ASCII-based vendor character sets for non-East-Asian scripts: DOS code pages such as 437, Windows code pages such as 1252, Mac OS character sets, and so on. These support the ASCII graphic characters directly, but they typically do not follow the full 8-bit structure used for ISO standards; for example, they typically encode graphic characters in the C1 area. Windows 1252, for example, is ISO 8859-1 plus additional characters in the C1 area.
National standards such as TIS (Thai Industrial Standard) 620-2533 and JIS (Japanese Industrial Standard) X0201. JIS X0201, for example, combines JIS Roman with a set of Katakana and punctuation characters in the range 0xA1-0xDF.
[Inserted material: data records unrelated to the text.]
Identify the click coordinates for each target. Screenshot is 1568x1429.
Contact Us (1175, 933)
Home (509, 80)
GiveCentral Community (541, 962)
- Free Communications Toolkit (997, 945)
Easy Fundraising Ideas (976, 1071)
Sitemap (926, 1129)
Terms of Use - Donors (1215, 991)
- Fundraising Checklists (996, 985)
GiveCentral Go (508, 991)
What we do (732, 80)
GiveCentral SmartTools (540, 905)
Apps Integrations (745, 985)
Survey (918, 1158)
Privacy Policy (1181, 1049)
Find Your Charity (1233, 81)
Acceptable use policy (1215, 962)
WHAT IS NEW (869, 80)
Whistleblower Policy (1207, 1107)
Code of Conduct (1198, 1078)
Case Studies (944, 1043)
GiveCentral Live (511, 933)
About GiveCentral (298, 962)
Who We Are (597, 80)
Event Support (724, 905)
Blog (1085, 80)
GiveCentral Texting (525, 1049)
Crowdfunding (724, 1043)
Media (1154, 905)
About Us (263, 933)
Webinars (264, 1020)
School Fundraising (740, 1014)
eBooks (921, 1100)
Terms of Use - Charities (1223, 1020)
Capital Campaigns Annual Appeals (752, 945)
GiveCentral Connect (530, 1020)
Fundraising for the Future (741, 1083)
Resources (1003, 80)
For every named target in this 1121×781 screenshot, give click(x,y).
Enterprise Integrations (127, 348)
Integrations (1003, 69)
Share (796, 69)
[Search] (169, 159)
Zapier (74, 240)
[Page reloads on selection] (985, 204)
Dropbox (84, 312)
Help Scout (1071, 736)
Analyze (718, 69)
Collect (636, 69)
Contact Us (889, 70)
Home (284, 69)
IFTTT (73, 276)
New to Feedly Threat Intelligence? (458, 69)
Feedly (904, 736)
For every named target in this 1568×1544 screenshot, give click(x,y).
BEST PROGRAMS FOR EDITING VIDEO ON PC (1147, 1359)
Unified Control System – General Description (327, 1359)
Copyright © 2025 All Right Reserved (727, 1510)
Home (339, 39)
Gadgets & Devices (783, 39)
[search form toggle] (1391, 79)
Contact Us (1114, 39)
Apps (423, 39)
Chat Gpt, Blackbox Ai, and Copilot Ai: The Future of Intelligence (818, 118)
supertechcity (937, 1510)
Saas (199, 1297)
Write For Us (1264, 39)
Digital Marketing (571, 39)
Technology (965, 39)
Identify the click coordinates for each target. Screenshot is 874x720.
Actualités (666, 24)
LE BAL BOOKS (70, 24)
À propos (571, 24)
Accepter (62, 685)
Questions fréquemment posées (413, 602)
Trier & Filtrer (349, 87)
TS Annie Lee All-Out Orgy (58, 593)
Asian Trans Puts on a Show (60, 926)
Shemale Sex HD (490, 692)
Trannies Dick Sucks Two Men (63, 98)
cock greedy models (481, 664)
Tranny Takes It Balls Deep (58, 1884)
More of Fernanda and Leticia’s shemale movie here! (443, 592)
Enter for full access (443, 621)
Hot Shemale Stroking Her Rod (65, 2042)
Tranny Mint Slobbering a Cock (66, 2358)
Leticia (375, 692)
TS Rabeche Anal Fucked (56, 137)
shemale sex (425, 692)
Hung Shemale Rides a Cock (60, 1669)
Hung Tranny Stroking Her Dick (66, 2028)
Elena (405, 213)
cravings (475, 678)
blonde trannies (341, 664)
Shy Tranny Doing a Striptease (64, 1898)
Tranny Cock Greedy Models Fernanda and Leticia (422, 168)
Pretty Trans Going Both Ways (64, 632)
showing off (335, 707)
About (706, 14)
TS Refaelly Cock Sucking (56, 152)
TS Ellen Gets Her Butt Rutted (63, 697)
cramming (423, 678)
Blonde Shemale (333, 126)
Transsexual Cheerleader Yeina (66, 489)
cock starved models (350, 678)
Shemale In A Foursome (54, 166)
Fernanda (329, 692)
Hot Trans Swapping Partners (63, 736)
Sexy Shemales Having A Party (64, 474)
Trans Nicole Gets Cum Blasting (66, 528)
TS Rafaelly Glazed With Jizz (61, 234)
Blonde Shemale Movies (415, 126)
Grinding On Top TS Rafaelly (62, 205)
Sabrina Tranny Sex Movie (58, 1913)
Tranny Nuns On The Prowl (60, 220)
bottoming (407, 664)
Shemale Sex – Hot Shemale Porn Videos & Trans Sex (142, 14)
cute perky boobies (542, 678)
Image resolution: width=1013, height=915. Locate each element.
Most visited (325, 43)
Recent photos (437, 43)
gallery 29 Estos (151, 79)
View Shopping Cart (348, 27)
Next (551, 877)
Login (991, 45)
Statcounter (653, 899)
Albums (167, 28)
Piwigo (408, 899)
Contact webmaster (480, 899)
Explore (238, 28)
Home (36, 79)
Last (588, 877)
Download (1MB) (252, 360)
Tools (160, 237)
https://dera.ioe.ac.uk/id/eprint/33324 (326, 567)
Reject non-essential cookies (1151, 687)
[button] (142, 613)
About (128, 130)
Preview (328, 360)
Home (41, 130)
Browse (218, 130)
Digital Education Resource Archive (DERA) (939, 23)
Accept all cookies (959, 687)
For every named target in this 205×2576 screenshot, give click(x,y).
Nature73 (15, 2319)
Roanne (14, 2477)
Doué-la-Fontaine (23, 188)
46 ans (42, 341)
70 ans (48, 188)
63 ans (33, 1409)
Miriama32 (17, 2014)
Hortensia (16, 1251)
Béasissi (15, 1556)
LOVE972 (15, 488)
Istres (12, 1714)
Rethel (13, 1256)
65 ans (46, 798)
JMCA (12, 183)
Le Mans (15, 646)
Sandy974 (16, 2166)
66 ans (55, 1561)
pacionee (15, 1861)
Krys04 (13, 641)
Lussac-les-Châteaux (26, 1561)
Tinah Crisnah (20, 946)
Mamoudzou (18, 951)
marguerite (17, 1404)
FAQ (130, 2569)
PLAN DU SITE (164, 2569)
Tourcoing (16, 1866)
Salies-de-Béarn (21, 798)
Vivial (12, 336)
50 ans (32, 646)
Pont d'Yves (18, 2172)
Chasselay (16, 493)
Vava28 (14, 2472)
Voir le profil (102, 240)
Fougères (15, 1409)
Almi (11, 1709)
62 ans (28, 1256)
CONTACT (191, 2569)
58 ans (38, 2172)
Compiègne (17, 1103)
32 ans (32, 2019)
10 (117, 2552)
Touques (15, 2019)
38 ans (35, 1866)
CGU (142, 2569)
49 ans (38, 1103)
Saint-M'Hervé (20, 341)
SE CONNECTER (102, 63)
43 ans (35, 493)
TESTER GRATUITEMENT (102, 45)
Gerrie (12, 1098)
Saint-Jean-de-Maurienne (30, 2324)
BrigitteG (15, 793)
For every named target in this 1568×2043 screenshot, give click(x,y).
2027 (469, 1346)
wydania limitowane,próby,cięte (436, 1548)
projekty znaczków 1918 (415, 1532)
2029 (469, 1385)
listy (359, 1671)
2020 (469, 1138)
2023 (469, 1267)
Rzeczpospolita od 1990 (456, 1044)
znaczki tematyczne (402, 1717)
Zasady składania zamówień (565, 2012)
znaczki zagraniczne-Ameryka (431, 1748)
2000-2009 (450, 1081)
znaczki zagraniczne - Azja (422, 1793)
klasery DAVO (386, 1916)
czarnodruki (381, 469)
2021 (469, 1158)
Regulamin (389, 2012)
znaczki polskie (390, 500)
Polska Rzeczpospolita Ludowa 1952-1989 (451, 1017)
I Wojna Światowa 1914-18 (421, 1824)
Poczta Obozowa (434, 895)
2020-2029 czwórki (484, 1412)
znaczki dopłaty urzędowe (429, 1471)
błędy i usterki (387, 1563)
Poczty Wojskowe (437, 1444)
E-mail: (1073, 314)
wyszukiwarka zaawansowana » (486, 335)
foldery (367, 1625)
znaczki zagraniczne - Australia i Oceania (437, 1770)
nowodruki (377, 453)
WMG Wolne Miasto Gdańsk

ISO character sets for bibliographic use, such as ISO 5426, which often use nonspacing diacritic characters (in these standards, nonspacing marks precede the base character).
EBCDIC character sets used on IBM mainframes and midrange machines. The layout is based on Hollerith card codes, and is quite different from ASCII. The basic Latin letters are in six discontiguous ranges a-i, j-r, s-z, A-I, J-R, S-Z, all with code points above 0x80; control characters are 0x00-0x3F and 0xFF. The original EBCDIC-US had a graphic character repertoire somewhat different from ASCII: it did not include square brackets or a circumflex accent, but did include cent sign, broken bar, not sign, and no-break space; it also had 95 undefined code points scattered about. Fourteen of the original EBCDIC-US code points could be changed for national variants (as with ISO 646). Newer versions of EBCDIC fill in the undefined code points with characters from ISO 8859-1 or other standards.
Two 7-bit values (Any of these can be used as a Gn set within the ISO framework):
Japan: The original Japanese 2-byte national standard was JIS C6226-1978. This was significantly revised as JIS X0208-1983, with a minor update in 1990. It includes punctuation and symbols (some specific to CJK or to Japanese), Hiragana, Katakana, and 6356 Kanji (Han), as well as basic letters for Latin, Greek, and Cyrillic (all in 2-byte form). JIS X0212 (1990) is an add-on set with additional Kanji (5801), additional Latin characters, and so forth. JIS C6226 provided a model for other East Asia national standards.
China: GB 2312-1980 is the basic national standard, with 6763 Hanzi (Han), punctuation and symbols, Katakana, Hiragana, basic Latin, Greek, and Cyrillic, plus Bopomofo.
Korea: KSC 5601-1987 is the most widely known of the Korean national standards. It includes 2350 composed Hangul syllables, 4620 distinct Hanja (Han), punctuation and symbols, Katakana, Hiragana, basic Latin, Greek, and Cyrillic; some of the Hanja are encoded multiple times, once for each pronunciation. This standard was updated in 1992; the basic standard was not significantly changed, but a new annex defined a complete "Johab" set of the 11,172 possible composed Hangul syllables.
Taiwan: CNS 11643-1992 defines a set of 2-byte standards, something like the parts of ISO 8859. Each part is called a plane, and the standard defines 16 planes. Only 7 planes currently have character assignments; altogether they include 48,027 Hanzi and ~700 other characters.
Three 7-bit values (these are mainly for bibliographic usage):
CCCII (Chinese Character Code for Information Interchange): The high-order value specifies the plane; planes are grouped into sets of 6, called layers. The first layer (53,016 code points) contains basic characters; most of the other layers are reserved for variant forms, which are assigned code points that correspond to the position of the equivalent basic character. The remaining layers contain Kana and Hangul (for Japanese and Korean).
EACC (East Asia Character Code): This is a U.S. standard (ANSI Z39.64) based on CCCII.